Objective A: Edit the saved entries starting with the line with "You are a computer-use agent. 451x445 pixels." and going on through the line with "click(x=598, y=18)", putting "Cost" in place of "Price" and leaving everything else unchanged.

Passage:
She was sobbing next to me and finally put all those unmanageable, messy feelings into four words.
“I feel so unloved.”
One fight with her sisters, one afternoon of correction and quiet discipline….and this totally loved daughter of mine told me she didn’t feel loved at all.
She sat with her tissue, snuggled against my side, my one arm hugging her shoulder, my other arm smoothing her wild hair that had been mussed by all the emotion.
But she felt unloved.
I had packed her lunch for the day, putting in her favorite snack and slipping a tiny paper with a joke on it into her bag of pretzels so she would smile and laugh and think of me.
She was wearing the outfit I had bought her and a ribbon in her hair that I (yes, the mom recovering from an allergy to crafts) had made for her with my own two clumsy hands.
Her favorite dinner was simmering on the stove.
Before bed the night before we had studied her Bible verses for the week and read together from books I ordered used online because they were out-of-print. But they were her favorite, so I had happily spent an afternoon performing Google searches to find them.
I had combed out her long blond hair after her bath and sprayed it down to ease out the tangles and reminded her to brush her teeth.

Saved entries
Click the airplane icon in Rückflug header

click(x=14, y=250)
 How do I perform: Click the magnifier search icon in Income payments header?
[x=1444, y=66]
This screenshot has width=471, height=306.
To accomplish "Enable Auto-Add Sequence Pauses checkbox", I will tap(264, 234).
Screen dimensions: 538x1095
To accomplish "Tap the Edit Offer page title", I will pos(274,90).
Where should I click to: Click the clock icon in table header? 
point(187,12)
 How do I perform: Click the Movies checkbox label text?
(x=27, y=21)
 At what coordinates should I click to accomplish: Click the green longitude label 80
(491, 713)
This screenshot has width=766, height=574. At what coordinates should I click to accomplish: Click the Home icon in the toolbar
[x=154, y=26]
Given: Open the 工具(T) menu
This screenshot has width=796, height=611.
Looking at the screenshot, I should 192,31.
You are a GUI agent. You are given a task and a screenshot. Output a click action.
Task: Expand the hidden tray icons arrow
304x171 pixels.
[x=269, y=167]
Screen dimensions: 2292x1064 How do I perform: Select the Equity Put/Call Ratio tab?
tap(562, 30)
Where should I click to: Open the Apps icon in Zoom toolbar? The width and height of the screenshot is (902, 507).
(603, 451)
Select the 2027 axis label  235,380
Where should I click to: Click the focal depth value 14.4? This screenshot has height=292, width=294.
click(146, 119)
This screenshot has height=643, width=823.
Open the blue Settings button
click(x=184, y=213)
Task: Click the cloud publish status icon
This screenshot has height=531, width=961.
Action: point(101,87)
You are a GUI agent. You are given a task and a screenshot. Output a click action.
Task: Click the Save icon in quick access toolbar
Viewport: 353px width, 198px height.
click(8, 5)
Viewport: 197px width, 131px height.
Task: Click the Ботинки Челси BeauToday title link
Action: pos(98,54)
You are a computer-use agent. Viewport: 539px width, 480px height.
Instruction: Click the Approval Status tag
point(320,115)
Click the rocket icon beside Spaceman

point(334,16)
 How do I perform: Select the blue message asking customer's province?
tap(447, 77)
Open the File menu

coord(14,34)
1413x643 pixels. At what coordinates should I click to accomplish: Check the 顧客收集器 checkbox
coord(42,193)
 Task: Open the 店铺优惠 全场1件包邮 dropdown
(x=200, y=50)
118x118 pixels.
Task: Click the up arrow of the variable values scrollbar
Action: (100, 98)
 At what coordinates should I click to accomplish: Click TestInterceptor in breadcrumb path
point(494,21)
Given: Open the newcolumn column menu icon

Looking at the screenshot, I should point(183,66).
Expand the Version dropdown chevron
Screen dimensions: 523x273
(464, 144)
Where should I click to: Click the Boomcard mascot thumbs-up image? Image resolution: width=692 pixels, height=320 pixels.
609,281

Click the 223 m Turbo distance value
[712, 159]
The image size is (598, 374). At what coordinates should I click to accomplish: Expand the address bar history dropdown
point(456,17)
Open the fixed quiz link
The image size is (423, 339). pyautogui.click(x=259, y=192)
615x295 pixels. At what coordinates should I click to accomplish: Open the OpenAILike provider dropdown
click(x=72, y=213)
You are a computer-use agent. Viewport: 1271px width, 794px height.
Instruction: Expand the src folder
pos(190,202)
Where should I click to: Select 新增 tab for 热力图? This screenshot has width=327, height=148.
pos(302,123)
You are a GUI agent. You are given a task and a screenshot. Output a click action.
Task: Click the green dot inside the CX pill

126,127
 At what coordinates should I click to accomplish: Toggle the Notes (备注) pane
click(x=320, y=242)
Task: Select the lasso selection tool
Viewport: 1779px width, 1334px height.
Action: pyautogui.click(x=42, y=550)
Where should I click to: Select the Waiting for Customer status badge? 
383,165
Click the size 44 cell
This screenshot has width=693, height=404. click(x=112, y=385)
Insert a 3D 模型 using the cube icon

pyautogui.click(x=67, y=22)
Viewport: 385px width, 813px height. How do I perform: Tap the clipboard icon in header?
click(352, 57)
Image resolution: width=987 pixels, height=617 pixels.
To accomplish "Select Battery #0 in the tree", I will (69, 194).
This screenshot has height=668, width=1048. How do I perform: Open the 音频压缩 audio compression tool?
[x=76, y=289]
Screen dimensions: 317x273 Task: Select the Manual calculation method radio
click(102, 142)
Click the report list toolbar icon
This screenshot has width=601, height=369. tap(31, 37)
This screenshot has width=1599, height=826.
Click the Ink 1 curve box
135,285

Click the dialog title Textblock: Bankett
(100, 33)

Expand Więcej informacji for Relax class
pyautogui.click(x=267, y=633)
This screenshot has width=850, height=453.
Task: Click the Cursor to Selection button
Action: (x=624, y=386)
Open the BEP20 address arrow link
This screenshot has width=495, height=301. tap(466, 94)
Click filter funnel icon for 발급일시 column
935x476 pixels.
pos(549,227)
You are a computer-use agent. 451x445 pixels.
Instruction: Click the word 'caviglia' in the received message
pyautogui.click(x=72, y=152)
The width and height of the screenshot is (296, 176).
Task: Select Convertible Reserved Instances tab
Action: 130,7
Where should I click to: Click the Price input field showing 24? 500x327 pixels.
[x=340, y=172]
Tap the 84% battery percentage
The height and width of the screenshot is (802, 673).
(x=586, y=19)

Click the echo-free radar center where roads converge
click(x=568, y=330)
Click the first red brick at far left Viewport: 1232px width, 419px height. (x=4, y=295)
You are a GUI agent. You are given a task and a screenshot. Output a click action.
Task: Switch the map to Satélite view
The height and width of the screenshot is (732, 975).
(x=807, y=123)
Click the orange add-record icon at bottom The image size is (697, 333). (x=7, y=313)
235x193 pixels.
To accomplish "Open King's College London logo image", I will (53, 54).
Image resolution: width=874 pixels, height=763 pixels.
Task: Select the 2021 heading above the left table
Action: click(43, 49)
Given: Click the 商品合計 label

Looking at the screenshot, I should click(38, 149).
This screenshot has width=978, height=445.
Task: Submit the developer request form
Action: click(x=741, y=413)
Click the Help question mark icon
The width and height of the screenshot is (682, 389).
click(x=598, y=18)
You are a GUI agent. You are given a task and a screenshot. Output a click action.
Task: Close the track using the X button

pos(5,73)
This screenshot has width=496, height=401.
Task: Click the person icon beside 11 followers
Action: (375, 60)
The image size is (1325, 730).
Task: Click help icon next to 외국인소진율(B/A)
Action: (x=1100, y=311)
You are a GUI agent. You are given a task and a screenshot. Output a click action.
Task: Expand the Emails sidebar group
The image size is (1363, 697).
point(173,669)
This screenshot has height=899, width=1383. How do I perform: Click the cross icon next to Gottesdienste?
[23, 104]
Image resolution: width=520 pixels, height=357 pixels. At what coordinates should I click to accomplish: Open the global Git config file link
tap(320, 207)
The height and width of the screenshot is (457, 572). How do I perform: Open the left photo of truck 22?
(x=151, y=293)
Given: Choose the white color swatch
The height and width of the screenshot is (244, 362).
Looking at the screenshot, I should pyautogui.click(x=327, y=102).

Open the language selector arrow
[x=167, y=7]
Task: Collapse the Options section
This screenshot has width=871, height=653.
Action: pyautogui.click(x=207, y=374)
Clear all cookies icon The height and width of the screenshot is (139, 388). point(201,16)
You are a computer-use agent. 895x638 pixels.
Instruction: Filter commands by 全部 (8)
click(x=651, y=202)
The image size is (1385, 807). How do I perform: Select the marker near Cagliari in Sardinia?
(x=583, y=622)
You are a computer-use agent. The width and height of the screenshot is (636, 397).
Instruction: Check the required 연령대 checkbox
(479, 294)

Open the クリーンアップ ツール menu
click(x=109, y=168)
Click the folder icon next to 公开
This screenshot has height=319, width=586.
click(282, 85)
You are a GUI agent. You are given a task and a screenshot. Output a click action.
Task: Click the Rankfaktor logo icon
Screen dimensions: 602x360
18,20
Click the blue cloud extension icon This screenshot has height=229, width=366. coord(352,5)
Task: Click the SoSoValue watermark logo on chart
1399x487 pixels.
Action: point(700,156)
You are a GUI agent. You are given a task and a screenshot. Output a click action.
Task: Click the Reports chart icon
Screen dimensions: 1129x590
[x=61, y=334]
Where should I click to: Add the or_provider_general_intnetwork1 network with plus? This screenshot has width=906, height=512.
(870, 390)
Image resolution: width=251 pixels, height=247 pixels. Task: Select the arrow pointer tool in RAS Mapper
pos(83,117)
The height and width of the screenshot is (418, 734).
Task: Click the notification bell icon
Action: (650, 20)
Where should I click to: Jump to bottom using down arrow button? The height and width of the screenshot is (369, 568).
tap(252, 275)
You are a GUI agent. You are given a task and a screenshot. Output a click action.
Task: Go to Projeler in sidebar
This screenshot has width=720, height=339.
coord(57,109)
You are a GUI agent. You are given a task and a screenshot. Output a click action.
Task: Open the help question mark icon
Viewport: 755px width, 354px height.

Objective B: Print the passage about the daughter who felt unloved, starting with "She was sobbing" and going on through "all the emotion.".

Task output A:
You are a computer-use agent. 451x445 pixels.
Instruction: Click the word 'caviglia' in the received message
pyautogui.click(x=72, y=152)
The width and height of the screenshot is (296, 176).
Task: Select Convertible Reserved Instances tab
Action: 130,7
Where should I click to: Click the Cost input field showing 24? 500x327 pixels.
[x=340, y=172]
Tap the 84% battery percentage
The height and width of the screenshot is (802, 673).
(x=586, y=19)

Click the echo-free radar center where roads converge
click(x=568, y=330)
Click the first red brick at far left Viewport: 1232px width, 419px height. (x=4, y=295)
You are a GUI agent. You are given a task and a screenshot. Output a click action.
Task: Switch the map to Satélite view
The height and width of the screenshot is (732, 975).
(x=807, y=123)
Click the orange add-record icon at bottom The image size is (697, 333). (x=7, y=313)
235x193 pixels.
To accomplish "Open King's College London logo image", I will (53, 54).
Image resolution: width=874 pixels, height=763 pixels.
Task: Select the 2021 heading above the left table
Action: click(43, 49)
Given: Click the 商品合計 label

Looking at the screenshot, I should click(38, 149).
This screenshot has width=978, height=445.
Task: Submit the developer request form
Action: click(x=741, y=413)
Click the Help question mark icon
The width and height of the screenshot is (682, 389).
click(x=598, y=18)

Task output B:
She was sobbing next to me and finally put all those unmanageable, messy feelings into four words.
“I feel so unloved.”
One fight with her sisters, one afternoon of correction and quiet discipline….and this totally loved daughter of mine told me she didn’t feel loved at all.
She sat with her tissue, snuggled against my side, my one arm hugging her shoulder, my other arm smoothing her wild hair that had been mussed by all the emotion.